> _Text for analysis_:
“Don’t Trust One-Offs”

Jim Manzi in City Journal:

[…]

Another way of putting the problem is that we have no reliable way to measure counterfactuals—that is, to know what would have happened had we not executed some policy—because so many other factors influence the outcome. This seemingly narrow problem is central to our continuing inability to transform social sciences into actual sciences. Unlike physics or biology, the social sciences have not demonstrated the capacity to produce a substantial body of useful, nonobvious, and reliable predictive rules about what they study—that is, human social behavior, including the impact of proposed government programs.

The missing ingredient is controlled experimentation, which is what allows science positively to settle certain kinds of debates. How do we know that our physical theories concerning the wing are true? In the end, not because of equations on blackboards or compelling speeches by famous physicists but because airplanes stay up. Social scientists may make claims as fascinating and counterintuitive as the proposition that a heavy piece of machinery can fly, but these claims are frequently untested by experiment, which means that debates like the one in 2009 will never be settled. For decades to come, we will continue to be lectured by what are, in effect, Keynesian and non-Keynesian economists.

Over many decades, social science has groped toward the goal of applying the experimental method to evaluate its theories for social improvement. Recent developments have made this much more practical, and the experimental revolution is finally reaching social science. The most fundamental lesson that emerges from such experimentation to date is that our scientific ignorance of the human condition remains profound. Despite confidently asserted empirical analysis, persuasive rhetoric, and claims to expertise, very few social-program interventions can be shown in controlled experiments to create real improvement in outcomes of interest.

[…]

After reviewing experiments not just in criminology but also in welfare-program design, education, and other fields, I propose that three lessons emerge consistently from them.

First, few programs can be shown to work in properly randomized and replicated trials. Despite complex and impressive-sounding empirical arguments by advocates and analysts, we should be very skeptical of claims for the effectiveness of new, counterintuitive programs and policies, and we should be reluctant to trump the trial-and-error process of social evolution in matters of economics or social policy.

Second, within this universe of programs that are far more likely to fail than succeed, programs that try to change people are even more likely to fail than those that try to change incentives. A litany of program ideas designed to push welfare recipients into the workforce failed when tested in those randomized experiments of the welfare-reform era; only adding mandatory work requirements succeeded in moving people from welfare to work in a humane fashion. And mandatory work-requirement programs that emphasize just getting a job are far more effective than those that emphasize skills-building. Similarly, the list of failed attempts to change people to make them less likely to commit crimes is almost endless—prisoner counseling, transitional aid to prisoners, intensive probation, juvenile boot camps—but the only program concept that tentatively demonstrated reductions in crime rates in replicated RFTs was nuisance abatement, which changes the environment in which criminals operate. (This isn’t to say that direct behavior-improvement programs can never work; one well-known program that sends nurses to visit new or expectant mothers seems to have succeeded in improving various social outcomes in replicated independent RFTs.)

And third, there is no magic. Those rare programs that do work usually lead to improvements that are quite modest, compared with the size of the problems they are meant to address or the dreams of advocates.

> _Tasks to complete_:
**A.** In the excerpt on social-science experiments, what is the only program concept said to have tentatively reduced crime rates in replicated trials?
**B.** Pick up the excerpt on social-science experiments after its last sentence and continue it.
The records have no connection to the excerpt on social-science experiments.

> _Provided material_:

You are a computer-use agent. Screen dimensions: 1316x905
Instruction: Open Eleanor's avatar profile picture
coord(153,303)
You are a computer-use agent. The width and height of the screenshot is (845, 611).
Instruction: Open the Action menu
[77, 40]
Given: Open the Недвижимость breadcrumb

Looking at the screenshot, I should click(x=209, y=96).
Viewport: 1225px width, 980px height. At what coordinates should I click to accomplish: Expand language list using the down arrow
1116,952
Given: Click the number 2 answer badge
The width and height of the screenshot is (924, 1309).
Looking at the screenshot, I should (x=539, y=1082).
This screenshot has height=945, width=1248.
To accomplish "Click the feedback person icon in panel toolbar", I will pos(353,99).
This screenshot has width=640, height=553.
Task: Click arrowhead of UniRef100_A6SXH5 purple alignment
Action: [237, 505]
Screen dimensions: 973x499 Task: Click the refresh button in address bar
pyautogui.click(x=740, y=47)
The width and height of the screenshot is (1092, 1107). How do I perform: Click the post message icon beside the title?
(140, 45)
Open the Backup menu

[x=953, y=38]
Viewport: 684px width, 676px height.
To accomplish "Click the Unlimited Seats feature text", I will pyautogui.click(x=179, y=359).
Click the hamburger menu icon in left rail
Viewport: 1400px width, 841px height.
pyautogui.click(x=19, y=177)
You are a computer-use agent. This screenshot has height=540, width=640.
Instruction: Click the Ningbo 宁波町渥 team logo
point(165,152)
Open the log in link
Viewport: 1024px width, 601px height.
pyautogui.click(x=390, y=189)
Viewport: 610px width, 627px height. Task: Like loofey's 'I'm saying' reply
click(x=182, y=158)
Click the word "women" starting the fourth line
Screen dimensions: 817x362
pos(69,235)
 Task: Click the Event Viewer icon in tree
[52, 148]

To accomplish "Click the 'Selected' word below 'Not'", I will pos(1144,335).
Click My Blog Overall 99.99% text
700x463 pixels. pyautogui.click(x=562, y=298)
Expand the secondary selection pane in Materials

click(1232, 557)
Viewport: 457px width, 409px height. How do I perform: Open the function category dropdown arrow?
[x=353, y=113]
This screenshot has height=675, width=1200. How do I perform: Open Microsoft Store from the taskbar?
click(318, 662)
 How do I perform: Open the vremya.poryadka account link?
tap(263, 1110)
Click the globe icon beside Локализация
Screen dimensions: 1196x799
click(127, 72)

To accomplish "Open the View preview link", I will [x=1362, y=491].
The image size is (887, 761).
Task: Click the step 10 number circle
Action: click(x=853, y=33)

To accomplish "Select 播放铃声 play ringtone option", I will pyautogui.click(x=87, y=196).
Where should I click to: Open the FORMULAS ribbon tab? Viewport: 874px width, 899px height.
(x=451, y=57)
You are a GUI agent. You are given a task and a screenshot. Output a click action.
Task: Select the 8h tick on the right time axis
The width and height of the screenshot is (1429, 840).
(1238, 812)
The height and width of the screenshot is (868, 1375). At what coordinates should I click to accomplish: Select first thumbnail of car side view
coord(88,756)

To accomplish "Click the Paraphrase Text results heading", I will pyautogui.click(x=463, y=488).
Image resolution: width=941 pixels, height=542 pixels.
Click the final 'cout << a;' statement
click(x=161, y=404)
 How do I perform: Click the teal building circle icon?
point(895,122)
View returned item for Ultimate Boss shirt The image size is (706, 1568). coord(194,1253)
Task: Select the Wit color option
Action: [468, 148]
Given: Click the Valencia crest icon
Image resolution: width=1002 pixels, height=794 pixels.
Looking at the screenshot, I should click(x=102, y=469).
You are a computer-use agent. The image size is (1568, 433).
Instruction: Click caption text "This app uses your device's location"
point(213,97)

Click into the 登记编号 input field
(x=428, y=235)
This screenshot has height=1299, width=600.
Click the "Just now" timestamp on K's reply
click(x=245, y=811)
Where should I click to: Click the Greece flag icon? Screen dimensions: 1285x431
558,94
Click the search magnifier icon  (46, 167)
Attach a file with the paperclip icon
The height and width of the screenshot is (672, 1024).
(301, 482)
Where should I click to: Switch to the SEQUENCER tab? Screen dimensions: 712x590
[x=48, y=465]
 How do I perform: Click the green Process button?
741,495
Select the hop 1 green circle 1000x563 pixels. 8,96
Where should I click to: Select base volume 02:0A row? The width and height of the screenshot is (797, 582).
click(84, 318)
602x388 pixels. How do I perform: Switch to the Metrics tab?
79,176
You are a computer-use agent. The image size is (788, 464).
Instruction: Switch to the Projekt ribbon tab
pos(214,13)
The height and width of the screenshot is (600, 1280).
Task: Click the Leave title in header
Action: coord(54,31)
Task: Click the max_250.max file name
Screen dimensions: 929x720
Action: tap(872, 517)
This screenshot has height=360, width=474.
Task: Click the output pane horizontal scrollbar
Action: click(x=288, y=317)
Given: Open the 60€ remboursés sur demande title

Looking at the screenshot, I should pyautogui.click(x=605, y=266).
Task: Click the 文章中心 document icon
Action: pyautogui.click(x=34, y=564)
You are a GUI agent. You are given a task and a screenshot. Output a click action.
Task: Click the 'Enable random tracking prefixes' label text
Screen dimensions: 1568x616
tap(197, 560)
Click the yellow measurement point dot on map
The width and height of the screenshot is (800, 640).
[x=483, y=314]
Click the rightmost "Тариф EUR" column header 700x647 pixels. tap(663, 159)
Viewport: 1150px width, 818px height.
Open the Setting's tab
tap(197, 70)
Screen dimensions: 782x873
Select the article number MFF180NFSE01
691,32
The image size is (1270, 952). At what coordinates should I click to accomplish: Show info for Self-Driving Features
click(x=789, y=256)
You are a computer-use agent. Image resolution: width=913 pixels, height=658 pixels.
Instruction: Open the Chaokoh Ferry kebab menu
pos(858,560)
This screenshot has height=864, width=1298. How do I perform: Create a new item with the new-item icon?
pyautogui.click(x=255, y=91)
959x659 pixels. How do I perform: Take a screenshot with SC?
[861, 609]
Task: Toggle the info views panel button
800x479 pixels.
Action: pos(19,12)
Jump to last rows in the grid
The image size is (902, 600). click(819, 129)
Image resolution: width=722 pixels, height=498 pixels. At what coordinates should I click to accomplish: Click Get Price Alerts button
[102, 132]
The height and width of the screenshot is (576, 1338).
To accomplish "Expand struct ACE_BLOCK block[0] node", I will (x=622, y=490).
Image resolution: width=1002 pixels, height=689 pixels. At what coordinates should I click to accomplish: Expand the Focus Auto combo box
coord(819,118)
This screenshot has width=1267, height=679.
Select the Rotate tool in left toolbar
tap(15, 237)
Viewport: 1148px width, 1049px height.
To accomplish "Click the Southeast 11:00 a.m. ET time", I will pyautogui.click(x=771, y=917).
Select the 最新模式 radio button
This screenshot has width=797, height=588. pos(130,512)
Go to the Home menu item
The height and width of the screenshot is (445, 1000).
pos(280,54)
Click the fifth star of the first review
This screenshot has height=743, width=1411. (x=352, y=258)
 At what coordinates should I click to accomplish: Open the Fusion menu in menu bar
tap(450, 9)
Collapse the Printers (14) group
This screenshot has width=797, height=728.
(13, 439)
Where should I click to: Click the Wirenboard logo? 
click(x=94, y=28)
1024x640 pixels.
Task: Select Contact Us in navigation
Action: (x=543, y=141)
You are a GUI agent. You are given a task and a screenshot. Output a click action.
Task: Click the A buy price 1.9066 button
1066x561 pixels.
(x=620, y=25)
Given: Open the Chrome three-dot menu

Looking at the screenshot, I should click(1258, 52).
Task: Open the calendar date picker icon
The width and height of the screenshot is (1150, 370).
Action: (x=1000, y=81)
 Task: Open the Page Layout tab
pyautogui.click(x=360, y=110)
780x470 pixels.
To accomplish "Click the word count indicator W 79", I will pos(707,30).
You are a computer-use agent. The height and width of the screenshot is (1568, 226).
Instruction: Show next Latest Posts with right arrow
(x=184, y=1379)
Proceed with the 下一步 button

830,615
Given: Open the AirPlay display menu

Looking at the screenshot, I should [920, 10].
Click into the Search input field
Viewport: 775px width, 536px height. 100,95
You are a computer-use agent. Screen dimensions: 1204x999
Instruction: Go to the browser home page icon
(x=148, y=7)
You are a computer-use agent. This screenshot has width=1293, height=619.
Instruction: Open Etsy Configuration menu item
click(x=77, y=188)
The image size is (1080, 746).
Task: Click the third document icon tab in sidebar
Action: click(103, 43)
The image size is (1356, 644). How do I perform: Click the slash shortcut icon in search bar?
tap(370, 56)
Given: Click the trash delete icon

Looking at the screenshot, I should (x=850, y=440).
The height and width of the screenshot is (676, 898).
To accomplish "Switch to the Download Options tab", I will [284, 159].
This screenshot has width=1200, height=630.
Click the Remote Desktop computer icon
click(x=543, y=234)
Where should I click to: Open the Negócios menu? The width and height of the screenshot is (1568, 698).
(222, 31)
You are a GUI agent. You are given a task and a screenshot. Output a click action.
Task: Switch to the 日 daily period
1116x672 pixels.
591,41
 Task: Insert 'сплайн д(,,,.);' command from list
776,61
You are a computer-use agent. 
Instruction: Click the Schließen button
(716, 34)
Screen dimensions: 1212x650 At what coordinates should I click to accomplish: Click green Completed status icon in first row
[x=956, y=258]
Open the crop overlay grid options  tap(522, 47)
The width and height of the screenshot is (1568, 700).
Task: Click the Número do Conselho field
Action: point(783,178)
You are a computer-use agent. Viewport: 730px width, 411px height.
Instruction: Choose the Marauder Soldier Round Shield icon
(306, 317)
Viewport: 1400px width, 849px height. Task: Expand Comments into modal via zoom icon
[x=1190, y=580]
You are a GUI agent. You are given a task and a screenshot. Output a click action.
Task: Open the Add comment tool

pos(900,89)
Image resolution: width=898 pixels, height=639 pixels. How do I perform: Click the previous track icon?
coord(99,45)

> _Answer list_:
**A.** Nuisance abatement.

**B.**
Razib Khan at Discover Magazine:

A friend once observed that you can’t have engineering without science, making the whole concept of “social engineering” somewhat farcical. Jim Manzi has an article in City Journal which reviews the checkered history of scientific methods as applied to humanity, What Social Science Does—and Doesn’t—Know: Our scientific ignorance of the human condition remains profound.

The criticisms of a scientific program as applied to humanity are deep, and two pronged. As Manzi notes the “causal density” of human phenomena make teasing causation from correlation very difficult. Additionally, the large scale and humanistic nature of social phenomena make them ethically and practically impossible to apply methods of scientific experimentation. This is why social scientists look for “natural experiments,” or involve extrapolation from “WEIRD” subject pools. But as Manzi notes many of the correlations themselves are highly context sensitive and not amenable to replication.

Arnold Kling:

If David Brooks is going to give out his annual awards for most important essays, I would nominate this one.

One of the lessons that is implicit in the essay (and that I think that Manzi ought to make explicit) is, “Don’t trust one-offs.” That is, do not draw strong conclusions based on a single experiment, no matter how well constructed. Instead, wait until many experiments have been conducted, in a variety of settings and using a variety of techniques. An example of a one-off that generated a lot of recent excitement is the $320,000 kindergarten teacher study.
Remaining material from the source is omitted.